▶ **Aim of the exercise**
Rewrite the listing from the line containing "How do I perform: Pick" through the line containing "pyautogui.click(x=985, y=553)", requests included, offsetting each coordinate in the answers by 121. Leave every number in the requests as it is.

▶ **Stored data entries**
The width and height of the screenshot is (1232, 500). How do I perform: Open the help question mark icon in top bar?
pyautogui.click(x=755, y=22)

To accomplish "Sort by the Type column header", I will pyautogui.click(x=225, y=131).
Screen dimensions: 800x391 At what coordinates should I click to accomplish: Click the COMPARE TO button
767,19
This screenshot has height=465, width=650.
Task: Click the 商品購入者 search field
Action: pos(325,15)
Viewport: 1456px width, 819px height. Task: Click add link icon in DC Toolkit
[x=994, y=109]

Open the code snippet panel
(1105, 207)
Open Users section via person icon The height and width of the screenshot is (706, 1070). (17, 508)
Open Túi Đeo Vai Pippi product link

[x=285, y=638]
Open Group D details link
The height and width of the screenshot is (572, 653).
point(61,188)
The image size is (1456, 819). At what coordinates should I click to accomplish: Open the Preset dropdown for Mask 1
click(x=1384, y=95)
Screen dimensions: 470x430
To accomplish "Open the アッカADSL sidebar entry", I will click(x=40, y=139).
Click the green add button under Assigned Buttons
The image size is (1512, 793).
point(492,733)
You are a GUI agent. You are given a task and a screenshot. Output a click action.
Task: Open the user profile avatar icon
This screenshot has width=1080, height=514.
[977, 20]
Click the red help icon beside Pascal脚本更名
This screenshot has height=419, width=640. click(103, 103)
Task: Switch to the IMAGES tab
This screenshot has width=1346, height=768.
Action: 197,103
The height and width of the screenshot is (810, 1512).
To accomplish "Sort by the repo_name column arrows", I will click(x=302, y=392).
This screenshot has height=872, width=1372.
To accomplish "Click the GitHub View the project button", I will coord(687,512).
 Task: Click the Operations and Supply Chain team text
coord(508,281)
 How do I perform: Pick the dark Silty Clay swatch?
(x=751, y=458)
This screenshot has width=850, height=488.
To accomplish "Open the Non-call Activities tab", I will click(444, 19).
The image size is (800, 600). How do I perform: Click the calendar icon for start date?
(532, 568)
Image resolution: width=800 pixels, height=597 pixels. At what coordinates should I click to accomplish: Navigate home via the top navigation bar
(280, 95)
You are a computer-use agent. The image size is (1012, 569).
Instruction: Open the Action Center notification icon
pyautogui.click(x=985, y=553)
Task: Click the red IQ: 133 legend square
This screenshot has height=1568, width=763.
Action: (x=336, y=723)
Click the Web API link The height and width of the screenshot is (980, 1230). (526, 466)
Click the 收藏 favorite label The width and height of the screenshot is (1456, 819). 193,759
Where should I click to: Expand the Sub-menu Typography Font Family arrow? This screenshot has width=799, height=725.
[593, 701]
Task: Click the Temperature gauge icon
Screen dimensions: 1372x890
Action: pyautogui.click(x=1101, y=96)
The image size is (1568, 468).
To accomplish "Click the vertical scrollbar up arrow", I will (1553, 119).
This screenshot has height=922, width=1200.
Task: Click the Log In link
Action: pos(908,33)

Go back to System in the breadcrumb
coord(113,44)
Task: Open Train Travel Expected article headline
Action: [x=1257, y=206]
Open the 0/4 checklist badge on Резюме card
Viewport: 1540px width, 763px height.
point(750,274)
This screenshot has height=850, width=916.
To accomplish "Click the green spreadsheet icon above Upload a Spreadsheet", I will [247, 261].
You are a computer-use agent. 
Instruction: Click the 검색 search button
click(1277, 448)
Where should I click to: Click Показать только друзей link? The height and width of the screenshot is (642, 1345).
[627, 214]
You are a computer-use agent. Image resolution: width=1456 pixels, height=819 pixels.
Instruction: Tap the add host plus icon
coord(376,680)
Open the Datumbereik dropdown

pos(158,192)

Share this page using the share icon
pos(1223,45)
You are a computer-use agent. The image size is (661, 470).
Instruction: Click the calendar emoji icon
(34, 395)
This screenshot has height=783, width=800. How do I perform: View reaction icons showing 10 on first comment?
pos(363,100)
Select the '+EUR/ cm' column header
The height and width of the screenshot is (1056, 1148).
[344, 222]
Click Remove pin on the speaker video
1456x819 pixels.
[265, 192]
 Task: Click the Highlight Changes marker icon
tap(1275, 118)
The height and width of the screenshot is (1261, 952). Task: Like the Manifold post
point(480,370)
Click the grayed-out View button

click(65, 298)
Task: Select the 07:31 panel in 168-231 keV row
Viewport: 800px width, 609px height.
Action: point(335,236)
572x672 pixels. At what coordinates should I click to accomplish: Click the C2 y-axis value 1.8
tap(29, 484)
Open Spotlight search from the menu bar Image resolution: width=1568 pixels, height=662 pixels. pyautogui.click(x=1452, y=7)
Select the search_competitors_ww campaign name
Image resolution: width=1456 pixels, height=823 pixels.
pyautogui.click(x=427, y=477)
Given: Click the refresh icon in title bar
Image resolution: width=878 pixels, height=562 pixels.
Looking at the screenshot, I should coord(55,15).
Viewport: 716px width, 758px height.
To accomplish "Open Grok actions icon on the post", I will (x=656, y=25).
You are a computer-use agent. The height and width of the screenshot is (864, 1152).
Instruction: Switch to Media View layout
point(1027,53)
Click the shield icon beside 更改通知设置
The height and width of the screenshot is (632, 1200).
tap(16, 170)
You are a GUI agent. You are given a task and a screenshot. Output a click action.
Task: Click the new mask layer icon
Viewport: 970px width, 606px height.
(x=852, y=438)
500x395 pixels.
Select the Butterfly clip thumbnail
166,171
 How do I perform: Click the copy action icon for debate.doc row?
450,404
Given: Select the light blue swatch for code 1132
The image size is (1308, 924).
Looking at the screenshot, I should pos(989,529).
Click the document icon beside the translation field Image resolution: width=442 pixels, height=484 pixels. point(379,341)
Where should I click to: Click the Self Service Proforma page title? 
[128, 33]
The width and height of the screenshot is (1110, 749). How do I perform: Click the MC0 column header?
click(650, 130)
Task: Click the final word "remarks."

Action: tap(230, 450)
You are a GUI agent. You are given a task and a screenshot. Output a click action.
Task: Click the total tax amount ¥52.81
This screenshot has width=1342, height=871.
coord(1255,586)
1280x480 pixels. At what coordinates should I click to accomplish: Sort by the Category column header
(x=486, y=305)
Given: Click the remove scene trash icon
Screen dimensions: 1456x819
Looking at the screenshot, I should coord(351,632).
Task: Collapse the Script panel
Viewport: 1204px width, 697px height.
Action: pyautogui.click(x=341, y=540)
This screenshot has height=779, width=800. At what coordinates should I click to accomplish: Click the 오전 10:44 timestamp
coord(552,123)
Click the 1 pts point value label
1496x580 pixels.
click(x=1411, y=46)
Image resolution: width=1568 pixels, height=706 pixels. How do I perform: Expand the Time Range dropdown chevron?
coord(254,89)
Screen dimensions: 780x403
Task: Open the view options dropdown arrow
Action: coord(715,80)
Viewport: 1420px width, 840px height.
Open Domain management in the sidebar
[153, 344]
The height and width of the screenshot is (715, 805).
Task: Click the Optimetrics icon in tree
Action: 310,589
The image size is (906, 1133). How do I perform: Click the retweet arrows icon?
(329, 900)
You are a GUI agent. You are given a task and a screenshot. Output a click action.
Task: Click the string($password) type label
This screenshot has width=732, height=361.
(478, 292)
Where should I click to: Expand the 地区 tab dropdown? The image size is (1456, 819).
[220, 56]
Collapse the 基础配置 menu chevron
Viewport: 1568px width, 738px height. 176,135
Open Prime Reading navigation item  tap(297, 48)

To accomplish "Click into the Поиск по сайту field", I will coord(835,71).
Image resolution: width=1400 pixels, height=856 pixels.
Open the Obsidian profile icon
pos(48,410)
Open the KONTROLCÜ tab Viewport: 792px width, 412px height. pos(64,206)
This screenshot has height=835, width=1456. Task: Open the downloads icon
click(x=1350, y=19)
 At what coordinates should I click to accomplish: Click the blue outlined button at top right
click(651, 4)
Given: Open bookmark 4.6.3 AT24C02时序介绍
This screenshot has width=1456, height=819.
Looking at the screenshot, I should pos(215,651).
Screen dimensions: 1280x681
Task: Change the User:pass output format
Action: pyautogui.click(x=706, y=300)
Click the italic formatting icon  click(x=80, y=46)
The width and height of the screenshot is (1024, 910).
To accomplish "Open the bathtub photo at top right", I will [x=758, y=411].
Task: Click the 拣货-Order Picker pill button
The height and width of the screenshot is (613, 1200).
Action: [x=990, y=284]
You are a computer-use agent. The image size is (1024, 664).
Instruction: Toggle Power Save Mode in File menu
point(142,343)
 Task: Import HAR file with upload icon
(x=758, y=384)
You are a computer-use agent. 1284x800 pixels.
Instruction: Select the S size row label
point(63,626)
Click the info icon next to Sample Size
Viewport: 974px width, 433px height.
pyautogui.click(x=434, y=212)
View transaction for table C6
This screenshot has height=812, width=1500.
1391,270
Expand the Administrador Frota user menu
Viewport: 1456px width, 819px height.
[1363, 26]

▶ **Exercise output**
 How do I perform: Pick the dark Silty Clay swatch?
(x=872, y=579)
This screenshot has width=850, height=488.
To accomplish "Open the Non-call Activities tab", I will click(565, 140).
The image size is (800, 600). How do I perform: Click the calendar icon for start date?
(653, 689)
Image resolution: width=800 pixels, height=597 pixels. At what coordinates should I click to accomplish: Navigate home via the top navigation bar
(401, 216)
You are a computer-use agent. The image size is (1012, 569).
Instruction: Open the Action Center notification icon
pyautogui.click(x=1106, y=674)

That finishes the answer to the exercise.